What does 22not33 mean, exactly?

We can charge 22% while virtually all other injury attorneys charge 33 1/3% because we are very, very, good at obtaining results for our clients. 

We do not spend millions of dollars on television ads; instead, we offer a lower fee to all our clients.  We do not have dozens of lower paid associates handling our work. All our clients are represented by Steven and Jared Matz. Steven Matz started the firm in 1977 and since then has dedicated his life to representing injury victims.  Jared joined the firm in 2016 but grew up listening to stories, discussing theories, and generally learning at the dinner table about how to effectively and compassionately represent injury victims. Jared Matz was literally born to represent individuals involved in motor vehicle crashes.
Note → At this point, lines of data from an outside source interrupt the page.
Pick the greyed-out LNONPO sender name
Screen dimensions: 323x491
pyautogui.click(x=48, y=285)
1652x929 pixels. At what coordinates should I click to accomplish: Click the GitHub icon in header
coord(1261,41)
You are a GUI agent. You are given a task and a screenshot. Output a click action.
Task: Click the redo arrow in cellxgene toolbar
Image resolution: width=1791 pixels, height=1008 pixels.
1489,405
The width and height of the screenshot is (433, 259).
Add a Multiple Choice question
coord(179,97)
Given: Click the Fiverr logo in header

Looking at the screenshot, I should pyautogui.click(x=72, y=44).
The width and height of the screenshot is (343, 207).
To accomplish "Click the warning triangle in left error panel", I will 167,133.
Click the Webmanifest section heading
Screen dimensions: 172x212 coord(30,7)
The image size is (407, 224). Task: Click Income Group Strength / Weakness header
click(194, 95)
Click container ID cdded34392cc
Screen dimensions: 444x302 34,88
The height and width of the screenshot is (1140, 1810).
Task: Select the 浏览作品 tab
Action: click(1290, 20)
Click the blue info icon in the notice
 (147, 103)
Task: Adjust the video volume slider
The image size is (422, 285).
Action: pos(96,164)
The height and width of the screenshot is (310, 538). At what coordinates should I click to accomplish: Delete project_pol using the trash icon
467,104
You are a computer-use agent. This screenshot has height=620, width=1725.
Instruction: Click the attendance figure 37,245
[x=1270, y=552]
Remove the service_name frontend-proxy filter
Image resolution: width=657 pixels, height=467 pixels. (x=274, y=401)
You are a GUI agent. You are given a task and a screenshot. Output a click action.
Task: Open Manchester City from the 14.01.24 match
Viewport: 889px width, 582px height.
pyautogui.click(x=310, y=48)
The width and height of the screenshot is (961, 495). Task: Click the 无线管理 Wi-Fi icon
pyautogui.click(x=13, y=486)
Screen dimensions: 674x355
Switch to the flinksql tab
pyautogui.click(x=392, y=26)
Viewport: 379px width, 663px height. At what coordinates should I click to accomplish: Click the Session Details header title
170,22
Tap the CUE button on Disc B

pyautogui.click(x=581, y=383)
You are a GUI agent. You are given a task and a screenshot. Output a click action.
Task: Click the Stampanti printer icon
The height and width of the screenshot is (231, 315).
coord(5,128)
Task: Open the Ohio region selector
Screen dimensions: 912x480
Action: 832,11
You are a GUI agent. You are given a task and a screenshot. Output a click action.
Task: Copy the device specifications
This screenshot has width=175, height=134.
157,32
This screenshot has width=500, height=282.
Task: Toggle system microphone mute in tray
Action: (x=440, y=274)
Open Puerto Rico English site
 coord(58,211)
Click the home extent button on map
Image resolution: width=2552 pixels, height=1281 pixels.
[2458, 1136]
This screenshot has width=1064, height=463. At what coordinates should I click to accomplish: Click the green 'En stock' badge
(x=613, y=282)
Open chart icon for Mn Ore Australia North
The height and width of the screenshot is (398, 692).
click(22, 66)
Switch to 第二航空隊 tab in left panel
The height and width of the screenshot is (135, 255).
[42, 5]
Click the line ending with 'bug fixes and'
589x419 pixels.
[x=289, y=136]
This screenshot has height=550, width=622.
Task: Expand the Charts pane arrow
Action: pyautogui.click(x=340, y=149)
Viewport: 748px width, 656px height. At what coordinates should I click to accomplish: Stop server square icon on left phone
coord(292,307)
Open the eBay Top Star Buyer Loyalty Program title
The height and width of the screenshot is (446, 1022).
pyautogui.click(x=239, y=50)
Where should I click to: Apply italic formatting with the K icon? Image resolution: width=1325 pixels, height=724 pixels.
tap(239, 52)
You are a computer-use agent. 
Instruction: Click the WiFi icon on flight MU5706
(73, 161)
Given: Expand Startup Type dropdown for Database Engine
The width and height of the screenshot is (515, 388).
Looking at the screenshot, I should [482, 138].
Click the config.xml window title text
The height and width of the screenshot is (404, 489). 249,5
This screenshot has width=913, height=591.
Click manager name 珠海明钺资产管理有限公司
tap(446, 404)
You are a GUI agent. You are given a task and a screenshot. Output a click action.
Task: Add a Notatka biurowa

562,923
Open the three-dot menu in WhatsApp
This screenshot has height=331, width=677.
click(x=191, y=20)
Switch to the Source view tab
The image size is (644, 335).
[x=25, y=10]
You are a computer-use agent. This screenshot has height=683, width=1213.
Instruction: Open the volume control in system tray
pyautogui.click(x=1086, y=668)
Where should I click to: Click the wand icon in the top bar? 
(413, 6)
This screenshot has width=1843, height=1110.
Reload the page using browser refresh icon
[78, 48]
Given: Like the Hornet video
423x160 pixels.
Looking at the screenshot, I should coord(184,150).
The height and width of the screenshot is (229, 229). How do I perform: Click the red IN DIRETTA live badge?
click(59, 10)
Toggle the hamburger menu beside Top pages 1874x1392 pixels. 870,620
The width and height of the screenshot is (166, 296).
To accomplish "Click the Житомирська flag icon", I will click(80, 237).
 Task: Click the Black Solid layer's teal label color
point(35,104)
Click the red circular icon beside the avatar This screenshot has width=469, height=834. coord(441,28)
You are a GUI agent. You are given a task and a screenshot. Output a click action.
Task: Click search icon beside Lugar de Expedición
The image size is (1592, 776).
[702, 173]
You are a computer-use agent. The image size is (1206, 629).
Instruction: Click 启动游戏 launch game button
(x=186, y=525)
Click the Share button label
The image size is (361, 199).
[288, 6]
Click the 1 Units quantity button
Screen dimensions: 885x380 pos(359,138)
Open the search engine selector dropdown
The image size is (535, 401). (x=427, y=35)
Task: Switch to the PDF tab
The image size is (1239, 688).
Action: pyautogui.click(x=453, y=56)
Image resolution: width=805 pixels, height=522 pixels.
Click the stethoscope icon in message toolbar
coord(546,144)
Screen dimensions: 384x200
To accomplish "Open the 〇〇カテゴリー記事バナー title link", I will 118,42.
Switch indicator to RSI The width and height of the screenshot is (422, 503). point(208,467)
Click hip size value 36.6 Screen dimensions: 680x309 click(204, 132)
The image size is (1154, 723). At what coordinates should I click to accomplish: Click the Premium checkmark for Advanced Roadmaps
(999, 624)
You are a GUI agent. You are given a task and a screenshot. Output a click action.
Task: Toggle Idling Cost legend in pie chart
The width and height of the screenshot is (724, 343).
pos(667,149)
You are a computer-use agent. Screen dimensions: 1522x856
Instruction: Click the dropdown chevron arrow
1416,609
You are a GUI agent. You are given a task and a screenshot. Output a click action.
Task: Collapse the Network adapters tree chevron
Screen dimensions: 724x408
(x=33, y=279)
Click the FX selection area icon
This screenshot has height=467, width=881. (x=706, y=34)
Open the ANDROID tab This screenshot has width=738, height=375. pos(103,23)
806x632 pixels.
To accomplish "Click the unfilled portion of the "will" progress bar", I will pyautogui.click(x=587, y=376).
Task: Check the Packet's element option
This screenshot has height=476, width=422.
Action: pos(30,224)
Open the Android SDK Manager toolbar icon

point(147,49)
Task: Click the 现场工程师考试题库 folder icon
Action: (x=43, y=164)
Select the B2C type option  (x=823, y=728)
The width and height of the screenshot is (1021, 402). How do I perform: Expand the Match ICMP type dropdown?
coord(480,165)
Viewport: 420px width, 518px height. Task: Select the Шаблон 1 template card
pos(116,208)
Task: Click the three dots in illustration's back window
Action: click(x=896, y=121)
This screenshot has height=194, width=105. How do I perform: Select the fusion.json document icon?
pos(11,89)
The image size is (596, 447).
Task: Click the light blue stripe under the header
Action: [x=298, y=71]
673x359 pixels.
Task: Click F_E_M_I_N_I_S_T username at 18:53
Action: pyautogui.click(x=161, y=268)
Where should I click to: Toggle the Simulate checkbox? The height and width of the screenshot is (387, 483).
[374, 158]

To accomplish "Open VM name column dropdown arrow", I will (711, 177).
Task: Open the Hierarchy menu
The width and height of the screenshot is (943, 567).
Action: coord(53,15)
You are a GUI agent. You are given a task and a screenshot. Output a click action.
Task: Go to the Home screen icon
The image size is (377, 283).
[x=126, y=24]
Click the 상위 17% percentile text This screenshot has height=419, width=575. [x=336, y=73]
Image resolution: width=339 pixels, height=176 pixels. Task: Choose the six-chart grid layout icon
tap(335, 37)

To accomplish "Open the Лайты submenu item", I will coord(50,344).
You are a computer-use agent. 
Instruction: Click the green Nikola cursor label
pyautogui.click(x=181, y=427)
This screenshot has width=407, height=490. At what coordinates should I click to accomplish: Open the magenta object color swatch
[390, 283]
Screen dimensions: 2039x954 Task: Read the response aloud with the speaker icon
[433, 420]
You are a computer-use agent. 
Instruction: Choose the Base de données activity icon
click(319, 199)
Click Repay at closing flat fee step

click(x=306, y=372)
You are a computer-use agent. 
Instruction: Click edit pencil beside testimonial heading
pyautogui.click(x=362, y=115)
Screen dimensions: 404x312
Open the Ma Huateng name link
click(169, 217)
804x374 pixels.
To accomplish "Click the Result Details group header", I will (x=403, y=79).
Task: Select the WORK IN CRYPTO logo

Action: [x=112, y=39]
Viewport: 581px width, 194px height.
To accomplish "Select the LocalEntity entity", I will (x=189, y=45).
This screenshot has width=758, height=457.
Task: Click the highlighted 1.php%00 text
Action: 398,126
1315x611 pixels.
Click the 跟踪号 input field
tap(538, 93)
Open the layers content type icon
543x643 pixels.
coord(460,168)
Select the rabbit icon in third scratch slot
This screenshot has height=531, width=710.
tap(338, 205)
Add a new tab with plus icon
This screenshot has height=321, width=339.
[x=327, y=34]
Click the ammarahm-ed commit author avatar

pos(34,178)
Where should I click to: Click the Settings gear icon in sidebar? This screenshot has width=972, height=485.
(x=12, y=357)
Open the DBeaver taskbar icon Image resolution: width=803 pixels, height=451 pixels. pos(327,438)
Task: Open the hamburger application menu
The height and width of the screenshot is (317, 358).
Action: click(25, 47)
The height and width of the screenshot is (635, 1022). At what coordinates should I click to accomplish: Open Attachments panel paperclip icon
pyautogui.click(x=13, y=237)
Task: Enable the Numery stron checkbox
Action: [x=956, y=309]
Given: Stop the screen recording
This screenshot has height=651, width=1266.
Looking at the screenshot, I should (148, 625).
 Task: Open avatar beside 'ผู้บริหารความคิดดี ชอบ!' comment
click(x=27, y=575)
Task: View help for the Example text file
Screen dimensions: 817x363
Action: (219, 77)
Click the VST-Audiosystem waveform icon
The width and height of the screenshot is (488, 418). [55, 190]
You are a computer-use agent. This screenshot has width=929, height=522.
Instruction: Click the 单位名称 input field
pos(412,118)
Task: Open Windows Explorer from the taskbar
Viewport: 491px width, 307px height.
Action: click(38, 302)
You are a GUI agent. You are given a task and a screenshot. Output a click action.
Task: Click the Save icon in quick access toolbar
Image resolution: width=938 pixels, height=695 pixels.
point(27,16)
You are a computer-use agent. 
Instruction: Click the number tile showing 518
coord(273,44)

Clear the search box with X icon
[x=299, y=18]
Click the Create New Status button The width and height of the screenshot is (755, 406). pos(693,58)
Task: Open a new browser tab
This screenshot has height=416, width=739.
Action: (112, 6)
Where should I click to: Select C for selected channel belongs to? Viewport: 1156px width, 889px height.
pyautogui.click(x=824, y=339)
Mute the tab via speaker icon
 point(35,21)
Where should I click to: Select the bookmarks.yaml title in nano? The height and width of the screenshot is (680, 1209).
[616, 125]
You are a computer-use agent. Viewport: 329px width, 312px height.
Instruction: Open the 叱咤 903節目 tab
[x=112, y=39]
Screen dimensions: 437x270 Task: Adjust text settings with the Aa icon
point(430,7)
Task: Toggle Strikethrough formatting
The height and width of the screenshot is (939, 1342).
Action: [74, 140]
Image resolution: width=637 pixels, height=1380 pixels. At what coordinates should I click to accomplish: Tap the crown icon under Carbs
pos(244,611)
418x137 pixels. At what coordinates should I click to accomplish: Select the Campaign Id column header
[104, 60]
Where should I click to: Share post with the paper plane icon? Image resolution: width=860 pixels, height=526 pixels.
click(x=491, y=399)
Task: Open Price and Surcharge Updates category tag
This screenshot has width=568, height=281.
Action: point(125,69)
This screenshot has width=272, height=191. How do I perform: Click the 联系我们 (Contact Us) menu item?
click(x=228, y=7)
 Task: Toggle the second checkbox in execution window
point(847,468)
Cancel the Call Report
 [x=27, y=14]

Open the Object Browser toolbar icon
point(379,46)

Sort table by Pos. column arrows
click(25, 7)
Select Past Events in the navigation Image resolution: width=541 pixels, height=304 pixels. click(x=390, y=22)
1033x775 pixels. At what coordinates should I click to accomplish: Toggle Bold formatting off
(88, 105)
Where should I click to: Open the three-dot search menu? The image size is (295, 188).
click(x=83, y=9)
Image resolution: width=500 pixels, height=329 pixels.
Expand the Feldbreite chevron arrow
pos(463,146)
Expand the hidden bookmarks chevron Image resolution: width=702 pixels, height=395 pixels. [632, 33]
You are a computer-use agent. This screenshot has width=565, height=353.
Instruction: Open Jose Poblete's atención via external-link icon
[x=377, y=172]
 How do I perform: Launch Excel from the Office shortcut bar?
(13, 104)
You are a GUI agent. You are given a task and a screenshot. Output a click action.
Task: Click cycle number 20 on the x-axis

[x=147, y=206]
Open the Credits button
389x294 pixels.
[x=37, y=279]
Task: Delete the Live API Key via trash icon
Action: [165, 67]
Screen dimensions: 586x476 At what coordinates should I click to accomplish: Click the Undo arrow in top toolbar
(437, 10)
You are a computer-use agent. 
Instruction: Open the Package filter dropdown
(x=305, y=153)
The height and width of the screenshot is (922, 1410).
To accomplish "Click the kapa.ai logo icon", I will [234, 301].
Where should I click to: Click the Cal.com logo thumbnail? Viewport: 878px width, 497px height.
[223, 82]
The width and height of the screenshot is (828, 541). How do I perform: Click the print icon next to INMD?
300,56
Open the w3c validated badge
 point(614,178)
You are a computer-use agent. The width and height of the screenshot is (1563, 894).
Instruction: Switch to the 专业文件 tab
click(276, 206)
All of our cases are handled on a contingency fee and all our cases are handled at 22%. Whether the case settles or goes through trial, the fee does not change. While our competitors make excuses as to why they charge so much, we are obtaining results for our clients at a lower fee.

At a typical television advertising law firm, your first call will be handled by a receptionist, who may refer you to an intake person, who will discuss your claim with an intake manager, who then discusses your claim with an associate, who may then report to a partner. You may never speak with the person whose name is at the top of the letterhead. At Matz Injury Law you will always speak with either Steven Matz or Jared Matz.